Galerie Max Hetzler, London, is happy to current Second Winda solo exhibition of recent work and works on paper by Danielle Mckinney. That is the artist’s debut exhibition within the UK, and her second with the gallery.

Throughout her follow, Mckinney presents inside scenes which seize moments of human introspection and intimacy. Constructing fastidiously constructed compositions from an all-black canvas, her topics emerge from scenes of darkness in chiaroscuro. Black feminine figures are portrayed in moments of repose, warmed by the glow of a lamp or a lit cigarette, or punctuated with a flash of shiny purple fingernails. In her newest works, Mckinney embraces a looser, extra visceral method to portray, marking a deliberate leap into new creative terrain. Echoed within the work themselves, this contemporary awakening is born not from loud depth however quite stillness, silence and the areas in-between. Stemming from a sensitivity to worldly adjustments, the exhibition gives a common reflection on development by way of sitting with discomfort. Rendered on an intimate scale, the works encourage an in depth engagement with the viewer, inviting us to pause, decelerate and ponder anew.

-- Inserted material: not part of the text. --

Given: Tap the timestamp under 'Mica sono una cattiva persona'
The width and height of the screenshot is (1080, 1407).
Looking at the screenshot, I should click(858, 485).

In Mckinney’s work, her protagonists are caught in a steadiness of stress and leisure. Depicted getting ready to transition, they exist in states of perpetual liminality. Typically nude, robed in a dressing robe, or draped in crinkled mattress sheets, the figures are without delay sensual, emotive and softly formidable. Misplaced in thought, daydreaming or asleep, every girl is absorbed in her personal personal world – far faraway from the humdrum of exterior life. In a single portray, a solitary determine gazes again at herself in a mirror; one hand raised to her head with a quiet confidence, she appears on the edge of a brand new reckoning. In one other, a girl in inexperienced lounges on a settee: legs curled beneath her and eyes closed in contented serenity, she resigns herself to the overall embrace of give up. A 3rd portray depicts a nude girl in contrapposto pose, her silhouetted type partially illuminated underneath the sunshine of a dangling lamp. Her arms lengthen in direction of her temple in a gesture of deep introspection. In these scenes of sacred silence, every determine hovers in an middleman state between motion and inertia, containment and launch. Extremely charged, their expressions and postures recommend a renewal of spirit and power – a second wind.

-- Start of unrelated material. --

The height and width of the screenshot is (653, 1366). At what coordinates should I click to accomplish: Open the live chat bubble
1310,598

In distinction to the poised manner of Mckinney’s figures, their surrounding parts are conveyed by way of fluid, undulating strokes of paint. Influenced by artists together with Édouard Vuillard (1868–1940) and Walter Sickert (1860–1942), Mckinney’s dynamic brushwork threatens to unravel into licks of paint and fields of color. ‘Their environments pulse with abstraction,’ the artist states; ‘curtains swirl like storms, rugs dissolve into brushy tides, partitions hum with chromatic stress.’ Clashing with the quietude of the scenes, the paintwork creates a visible friction between the power of the compositions and the stillness of the themes. A pointed shift is clear within the palette of those new works too, which is richer and extra saturated. The heavy temper and environment, set by the artist’s darkish brown tones together with the stress of the figures, is interrupted by putting pops of color ­– ornate cushions in hues of deep purple and auburn; flowers ablaze in orange, yellow and pink; a chartreuse dressing robe which unfurls into pure impasto gesture. Constructed from darkness, these passages of vibrancy appear to supply a visible metaphor for moments of transformation that come up out of relaxation. ‘Every brushstroke embodies a contemporary breath,’ remarks Mckinney, ‘a reminder that inside the intimate areas we inhabit, there may be all the time room for regeneration and development.’